The organization, which receives nearly two-thirds of its $30-million in revenue from provincial and federal grants, has faced controversy over its real estate and questions about its sprawling mandate and effectiveness in helping Canadian tech startups scale up into large economic contributors. A key question has been whether it is more of a real estate operation or a taxpayer-funded agency that stimulates innovation.
MaRS has experienced a substantial drop in its non-government grant revenues, including fees for services to startups, donations and related party revenues, since 2019, the year before the pandemic began. That bucket of non-government revenues fell to $10.1-million in its fiscal year ended March 31, 2023 from $29.1-million four years earlier.
Total revenues including government funding dropped by 40 per cent from fiscal 2019 to fiscal 2023, while employee costs rose by 2.5 per cent in the period, reaching $23.9-million in the 2023 fiscal year. Several senior executives earned more than $300,000 a year in annual salary.
Meanwhile, MaRS reached the end of a two-year extension of its funding agreement with the Ontario government on March 31 that had seen the province kick in $10-million – more than a third of total revenues for each of those years, while a portion of its federal government funding for a small business-assistance program called MyStartr ran out on Dec. 31. Its future government funding situation is uncertain.
MaRS started as the latest in a decades-long effort to help bring inventions from the University of Toronto to market after the sale of its vaccine production business Connaught Labs in 1972. The University of Toronto Innovations Foundation, launched in the 1980s, aimed to encourage on-campus researchers and professors to take their intellectual property to market, but a university panel in 2004 concluded it was not living up to its mandate and recommended its dismantling and that the institution instead partner with MaRS.

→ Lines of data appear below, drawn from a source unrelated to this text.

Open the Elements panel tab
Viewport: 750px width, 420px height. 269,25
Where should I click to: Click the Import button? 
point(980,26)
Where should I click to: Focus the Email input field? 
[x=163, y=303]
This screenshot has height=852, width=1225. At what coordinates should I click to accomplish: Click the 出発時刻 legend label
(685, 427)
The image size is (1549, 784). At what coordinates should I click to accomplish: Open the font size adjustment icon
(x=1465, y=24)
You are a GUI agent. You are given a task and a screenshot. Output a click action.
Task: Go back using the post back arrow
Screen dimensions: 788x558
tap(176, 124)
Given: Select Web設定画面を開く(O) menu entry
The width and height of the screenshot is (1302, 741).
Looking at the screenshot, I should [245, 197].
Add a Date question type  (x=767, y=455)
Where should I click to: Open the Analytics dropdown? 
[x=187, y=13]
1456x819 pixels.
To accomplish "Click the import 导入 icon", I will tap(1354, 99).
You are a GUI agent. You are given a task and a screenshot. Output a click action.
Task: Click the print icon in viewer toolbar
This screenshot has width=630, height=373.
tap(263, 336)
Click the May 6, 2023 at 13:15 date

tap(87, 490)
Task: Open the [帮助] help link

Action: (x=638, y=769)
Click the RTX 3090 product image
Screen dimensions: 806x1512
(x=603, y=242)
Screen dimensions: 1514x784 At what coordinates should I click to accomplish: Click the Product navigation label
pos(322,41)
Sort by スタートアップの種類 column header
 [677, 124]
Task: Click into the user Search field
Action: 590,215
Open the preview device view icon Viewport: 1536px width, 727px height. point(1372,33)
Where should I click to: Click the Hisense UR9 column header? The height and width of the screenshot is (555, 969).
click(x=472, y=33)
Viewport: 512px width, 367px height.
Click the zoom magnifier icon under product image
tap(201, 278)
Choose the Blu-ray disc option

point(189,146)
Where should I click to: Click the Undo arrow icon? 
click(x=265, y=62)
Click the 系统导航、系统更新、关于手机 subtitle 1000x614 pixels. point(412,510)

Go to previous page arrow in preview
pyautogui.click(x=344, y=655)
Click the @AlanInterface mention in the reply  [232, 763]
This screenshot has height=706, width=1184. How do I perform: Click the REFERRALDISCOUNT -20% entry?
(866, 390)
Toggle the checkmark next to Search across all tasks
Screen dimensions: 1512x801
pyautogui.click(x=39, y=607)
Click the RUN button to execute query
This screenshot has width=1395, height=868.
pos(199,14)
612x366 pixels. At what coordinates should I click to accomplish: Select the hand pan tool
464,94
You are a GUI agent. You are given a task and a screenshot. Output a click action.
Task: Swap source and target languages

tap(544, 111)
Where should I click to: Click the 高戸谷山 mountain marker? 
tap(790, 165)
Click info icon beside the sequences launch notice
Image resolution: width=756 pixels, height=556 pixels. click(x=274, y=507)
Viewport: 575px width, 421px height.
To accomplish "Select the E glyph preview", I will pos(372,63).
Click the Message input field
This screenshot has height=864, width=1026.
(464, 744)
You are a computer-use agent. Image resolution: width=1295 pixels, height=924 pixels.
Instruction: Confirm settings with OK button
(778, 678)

By that point MaRS, founded in 2000, was in its infancy. It was the brainchild of John Evans, ex-chairman of Canada’s first biotechnology company, Allelix Biopharmaceuticals. MaRS originally stood for Medical and Related Sciences and was inspired by Kendall Square, Boston’s biotechnology cluster. The group set out to build a tower on property bought from the University Health Network, but its U.S. development partner bailed after the 2008-09 financial crisis and the province had to step in to complete the project, which drew the ire of the auditor-general. In 2017 MaRS completed a $290-million private financing of the tower project, enabling it to repay three-quarters of the nearly $400-million in loans received from the province to complete the stalled project.
Over the years MaRS expanded its support to startups across all areas of technology including information and clean technology and started a venture capital fund called MaRS Investment Accelerator Fund. It subsequently spun a new private sector venture capital fund in 2022 called Graphite Ventures.
MaRS along with other provincially funded startup hubs have sought to re-establish their relevance in recent years as regional economic stimulators after Ontario’s Progressive Conservative government began scrutinizing their effectiveness.